● WHAT YOU ARE ASKED TO DO
For each line of the data that includes the word "accomplish", copy the line.

● INPUT DATA
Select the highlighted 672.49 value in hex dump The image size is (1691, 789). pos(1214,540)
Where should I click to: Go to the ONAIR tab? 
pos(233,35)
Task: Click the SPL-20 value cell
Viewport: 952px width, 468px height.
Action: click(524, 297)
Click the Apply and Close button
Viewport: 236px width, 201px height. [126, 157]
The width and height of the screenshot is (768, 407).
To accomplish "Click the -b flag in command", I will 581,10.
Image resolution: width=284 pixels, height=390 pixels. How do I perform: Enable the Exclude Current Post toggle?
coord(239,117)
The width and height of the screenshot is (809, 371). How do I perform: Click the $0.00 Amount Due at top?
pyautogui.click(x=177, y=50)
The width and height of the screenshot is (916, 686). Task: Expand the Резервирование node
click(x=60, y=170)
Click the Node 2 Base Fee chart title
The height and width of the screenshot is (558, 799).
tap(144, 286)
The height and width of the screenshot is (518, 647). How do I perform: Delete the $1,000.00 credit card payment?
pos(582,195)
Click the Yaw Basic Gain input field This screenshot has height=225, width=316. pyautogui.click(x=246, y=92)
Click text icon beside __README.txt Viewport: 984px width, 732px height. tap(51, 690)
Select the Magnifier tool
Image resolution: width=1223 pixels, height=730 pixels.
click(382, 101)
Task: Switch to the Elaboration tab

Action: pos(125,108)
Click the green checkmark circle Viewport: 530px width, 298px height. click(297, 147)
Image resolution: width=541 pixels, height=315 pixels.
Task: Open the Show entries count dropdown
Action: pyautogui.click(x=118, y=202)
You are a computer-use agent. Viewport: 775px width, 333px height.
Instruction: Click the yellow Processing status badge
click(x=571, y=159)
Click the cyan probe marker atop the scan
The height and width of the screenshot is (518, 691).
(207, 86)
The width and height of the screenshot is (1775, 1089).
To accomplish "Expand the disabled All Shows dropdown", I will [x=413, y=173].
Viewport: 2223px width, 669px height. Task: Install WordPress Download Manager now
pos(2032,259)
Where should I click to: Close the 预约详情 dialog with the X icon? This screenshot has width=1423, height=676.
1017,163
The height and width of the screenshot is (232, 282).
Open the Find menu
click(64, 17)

● REPLY TO THE TASK
To accomplish "Click the -b flag in command", I will 581,10.
To accomplish "Expand the disabled All Shows dropdown", I will [x=413, y=173].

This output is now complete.